▶ Assigned task
For the records below, output each line exactly as it appears, from the first through the line with "Click the STARTER".

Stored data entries
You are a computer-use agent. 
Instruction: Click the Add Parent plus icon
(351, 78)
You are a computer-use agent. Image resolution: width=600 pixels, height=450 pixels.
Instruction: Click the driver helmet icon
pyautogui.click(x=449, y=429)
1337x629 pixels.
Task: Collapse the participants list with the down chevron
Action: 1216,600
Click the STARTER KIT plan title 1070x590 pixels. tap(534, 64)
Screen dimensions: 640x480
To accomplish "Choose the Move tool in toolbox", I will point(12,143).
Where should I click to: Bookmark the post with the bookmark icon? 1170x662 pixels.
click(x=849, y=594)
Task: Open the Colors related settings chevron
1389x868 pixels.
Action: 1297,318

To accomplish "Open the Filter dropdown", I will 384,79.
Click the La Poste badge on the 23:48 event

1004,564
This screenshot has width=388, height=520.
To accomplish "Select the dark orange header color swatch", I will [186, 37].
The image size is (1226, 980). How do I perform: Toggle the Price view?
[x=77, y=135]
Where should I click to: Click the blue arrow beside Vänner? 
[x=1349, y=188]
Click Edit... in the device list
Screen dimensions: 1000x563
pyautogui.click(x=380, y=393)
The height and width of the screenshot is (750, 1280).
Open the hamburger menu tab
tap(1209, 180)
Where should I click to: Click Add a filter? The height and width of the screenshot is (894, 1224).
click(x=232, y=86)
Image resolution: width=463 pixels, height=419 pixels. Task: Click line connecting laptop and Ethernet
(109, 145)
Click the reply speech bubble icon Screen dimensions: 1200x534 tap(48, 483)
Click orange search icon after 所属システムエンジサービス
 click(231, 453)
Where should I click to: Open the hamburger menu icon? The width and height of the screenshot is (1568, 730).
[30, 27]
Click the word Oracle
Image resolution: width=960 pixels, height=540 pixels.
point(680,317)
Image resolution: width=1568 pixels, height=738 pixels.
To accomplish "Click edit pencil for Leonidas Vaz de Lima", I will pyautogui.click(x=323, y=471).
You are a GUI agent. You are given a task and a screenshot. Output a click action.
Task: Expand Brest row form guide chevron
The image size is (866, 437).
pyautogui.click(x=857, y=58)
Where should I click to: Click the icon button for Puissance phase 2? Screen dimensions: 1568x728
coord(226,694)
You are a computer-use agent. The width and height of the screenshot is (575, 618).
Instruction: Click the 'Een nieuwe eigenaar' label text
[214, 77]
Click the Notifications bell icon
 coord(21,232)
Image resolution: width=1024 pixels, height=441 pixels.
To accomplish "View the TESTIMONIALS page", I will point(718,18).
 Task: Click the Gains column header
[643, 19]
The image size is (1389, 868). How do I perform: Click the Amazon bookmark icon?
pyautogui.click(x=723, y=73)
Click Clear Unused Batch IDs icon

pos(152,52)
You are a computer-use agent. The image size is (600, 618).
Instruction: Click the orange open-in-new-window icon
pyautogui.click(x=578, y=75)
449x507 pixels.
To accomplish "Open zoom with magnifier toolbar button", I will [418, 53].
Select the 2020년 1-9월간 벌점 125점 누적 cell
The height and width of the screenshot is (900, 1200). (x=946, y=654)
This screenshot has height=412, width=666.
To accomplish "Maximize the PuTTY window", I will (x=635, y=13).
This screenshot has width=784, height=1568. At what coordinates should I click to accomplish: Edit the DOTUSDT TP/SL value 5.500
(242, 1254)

▶ Response
You are a computer-use agent. 
Instruction: Click the Add Parent plus icon
(351, 78)
You are a computer-use agent. Image resolution: width=600 pixels, height=450 pixels.
Instruction: Click the driver helmet icon
pyautogui.click(x=449, y=429)
1337x629 pixels.
Task: Collapse the participants list with the down chevron
Action: 1216,600
Click the STARTER KIT plan title 1070x590 pixels. tap(534, 64)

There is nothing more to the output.